The first lawsuit over the state Medical Marijuana Commission›s scoring of the top five applicants for cultivation permits under the new medical marijuana law was filed Tuesday. The suit, by Naturalis Health of Little Rock, asks for an injunction against award of the permits. The suit was assigned to Pulaski County Circuit Judge Wendell Griffen. Defendants are the state Department of Finance and Administration, the Alcoholic Beverage Control Division and the marijuana commission.
It’s possible the state could raise a sovereign immunity argument against the lawsuit, given a recent state Supreme Court decision. Governor Hutchinson, however, has instructed executive agencies not to use the defense without his permission. A judge conceivably could raise the issue on his own.
Naturalis Health, which finished 38th in the scoring, says decisions were made arbitrarily and in violation of the Administrative Procedures Act. It contends there were “wide-ranging discrepancies” and “outright violations” in the applications of the top five scorers — Natural State Medicinals, Bold Team LLC, Delta Medical Cannabis, Natural State Wellness and Osage Creek Cultivation.
The suit also argues bias or conflicts of interest on the part of commissioners. Specific shortcomings included a residency requirement, tax liabilities and distance from a church or school of proposed facilities.
The suit notes that Commissioner Travis Story graded the application of a legal client, and that he and other commissioners didn’t have the requisite experience for the task.
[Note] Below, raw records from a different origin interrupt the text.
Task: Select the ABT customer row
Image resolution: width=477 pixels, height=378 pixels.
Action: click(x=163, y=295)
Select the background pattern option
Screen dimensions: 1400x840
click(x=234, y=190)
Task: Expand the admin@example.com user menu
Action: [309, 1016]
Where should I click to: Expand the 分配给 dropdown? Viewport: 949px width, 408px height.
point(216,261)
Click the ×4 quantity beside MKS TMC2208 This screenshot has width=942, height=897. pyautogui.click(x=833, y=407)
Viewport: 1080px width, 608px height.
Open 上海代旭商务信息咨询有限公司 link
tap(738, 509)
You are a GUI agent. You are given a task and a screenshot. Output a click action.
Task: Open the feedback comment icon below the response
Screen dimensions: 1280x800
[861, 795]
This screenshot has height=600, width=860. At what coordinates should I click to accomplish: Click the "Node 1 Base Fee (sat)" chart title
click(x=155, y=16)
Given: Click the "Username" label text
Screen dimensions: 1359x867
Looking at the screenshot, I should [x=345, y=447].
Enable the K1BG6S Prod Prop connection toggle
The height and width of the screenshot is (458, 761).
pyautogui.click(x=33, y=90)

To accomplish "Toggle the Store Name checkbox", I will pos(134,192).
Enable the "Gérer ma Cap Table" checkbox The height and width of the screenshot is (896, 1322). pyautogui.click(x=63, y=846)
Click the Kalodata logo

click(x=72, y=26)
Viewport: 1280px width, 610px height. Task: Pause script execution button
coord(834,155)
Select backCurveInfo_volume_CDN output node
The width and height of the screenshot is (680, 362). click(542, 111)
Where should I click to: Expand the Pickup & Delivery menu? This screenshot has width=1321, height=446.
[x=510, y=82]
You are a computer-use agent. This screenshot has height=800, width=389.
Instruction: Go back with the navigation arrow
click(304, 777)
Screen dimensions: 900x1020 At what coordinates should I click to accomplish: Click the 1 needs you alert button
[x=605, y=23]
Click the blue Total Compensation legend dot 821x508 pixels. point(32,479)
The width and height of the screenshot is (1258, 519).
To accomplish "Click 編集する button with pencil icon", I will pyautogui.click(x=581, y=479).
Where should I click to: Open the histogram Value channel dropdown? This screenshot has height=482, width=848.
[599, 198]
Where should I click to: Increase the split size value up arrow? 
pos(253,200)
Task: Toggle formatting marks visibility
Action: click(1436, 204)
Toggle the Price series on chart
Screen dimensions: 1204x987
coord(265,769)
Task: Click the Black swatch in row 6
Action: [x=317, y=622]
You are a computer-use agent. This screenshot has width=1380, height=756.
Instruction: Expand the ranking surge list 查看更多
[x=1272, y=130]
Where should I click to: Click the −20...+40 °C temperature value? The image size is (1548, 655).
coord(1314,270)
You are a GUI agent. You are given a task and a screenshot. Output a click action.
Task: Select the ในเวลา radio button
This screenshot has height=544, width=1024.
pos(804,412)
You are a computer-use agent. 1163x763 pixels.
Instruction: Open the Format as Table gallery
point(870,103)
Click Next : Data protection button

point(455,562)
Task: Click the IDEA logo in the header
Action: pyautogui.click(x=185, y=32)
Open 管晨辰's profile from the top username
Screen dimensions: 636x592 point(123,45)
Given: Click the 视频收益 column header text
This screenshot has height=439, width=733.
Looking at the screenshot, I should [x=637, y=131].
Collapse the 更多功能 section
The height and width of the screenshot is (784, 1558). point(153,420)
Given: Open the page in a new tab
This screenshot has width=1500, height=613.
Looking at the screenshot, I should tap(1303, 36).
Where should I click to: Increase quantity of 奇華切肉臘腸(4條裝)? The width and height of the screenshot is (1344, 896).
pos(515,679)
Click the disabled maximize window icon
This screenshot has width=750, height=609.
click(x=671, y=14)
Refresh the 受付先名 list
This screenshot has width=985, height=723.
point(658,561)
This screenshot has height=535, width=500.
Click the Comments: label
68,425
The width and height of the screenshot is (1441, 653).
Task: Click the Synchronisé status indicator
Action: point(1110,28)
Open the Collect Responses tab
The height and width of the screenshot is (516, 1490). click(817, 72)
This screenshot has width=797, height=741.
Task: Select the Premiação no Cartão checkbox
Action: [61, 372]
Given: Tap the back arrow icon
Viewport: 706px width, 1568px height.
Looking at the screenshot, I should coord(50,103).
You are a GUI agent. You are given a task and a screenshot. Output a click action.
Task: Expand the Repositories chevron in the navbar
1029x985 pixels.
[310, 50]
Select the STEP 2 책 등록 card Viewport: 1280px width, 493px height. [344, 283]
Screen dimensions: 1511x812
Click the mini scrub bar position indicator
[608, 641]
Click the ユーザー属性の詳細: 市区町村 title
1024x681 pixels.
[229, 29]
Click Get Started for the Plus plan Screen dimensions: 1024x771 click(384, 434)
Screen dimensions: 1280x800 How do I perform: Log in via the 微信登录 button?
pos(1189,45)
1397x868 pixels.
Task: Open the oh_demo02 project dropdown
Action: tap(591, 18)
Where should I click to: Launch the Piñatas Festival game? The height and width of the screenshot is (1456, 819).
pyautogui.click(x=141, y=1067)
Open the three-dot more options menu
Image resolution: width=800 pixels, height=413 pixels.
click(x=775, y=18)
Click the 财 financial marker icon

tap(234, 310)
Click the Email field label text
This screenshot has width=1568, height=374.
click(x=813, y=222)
An independent committee of industry experts should have done the scoring, the suit says.
The suit lists numerous cases of corporate charters revoked for nonpayment of franchise taxes. But the DFA has already responded to a complaint on this point, saying the rule on deficiencies applies to individuals, not corporations. The suit also faulted scoring. It noted, for example, that no points were deducted on qualifications from the top scorer, Natural State Medicinals, despite the admission that two owners had paid regulatory agency fines of more than $10,000.
“The most blatant irregularity in scoring was Chairperson [Rhonda] Tillman’s use of a different scoresheet, unlike the uniform scoresheet used by the other four Commissioners. Tillman appears to have provided no numerical scores for several categories,” the suit says.
The suit also airs a complaint about the extraordinarily high score Commissioner Carlos Roman gave the top score, Natural State Medicinals. It alleges that Dr. Scott Schlesinger, who owns 5.66 percent in NSM, and Roman “have an extremely close personal and professional relationship.” Roman scored NSM’s application at a 98 out of 100, but his average score for the remaining applications was 55.55 out of 100.
The complaint recounted in detail a conflict first reported in the Arkansas Times: Commissioner Story’s past legal work for the Trulove family of Berryville, owners of Osage Creek Cultivation.
The suit objects to the commission’s plan to ratify permits at a meeting that was scheduled for Wednesday without a hearing or opportunity for public comment. Absent a review by the commission, a review by the court is appropriate, the complaint says.
The complaint was signed by Jay Bequette of Bequette and Billlingsley. The owners of Naturalis LLC are not identified, but they are believed to include Jackson T. Stephens III, grandson of the founder of the Stephens financial empire, who invested heavily in the successful campaign to get the medical marijuana amendment on the ballot. Henry Willmuth is an organizer of the Naturalis LLC.
In the days following the permit announcements, the commission and the state Ethics Commission have received complaints about scoring, the manner in which companies were incorporated, the relationships between commissioners and applicants, the lack of minority awards and an allegation of misinformation about an employee.
Retired Arkansas Court of Appeals Judge Olly Neal, Mildred Griggs of Marianna and River Valley Relief Cultivation made the complaints.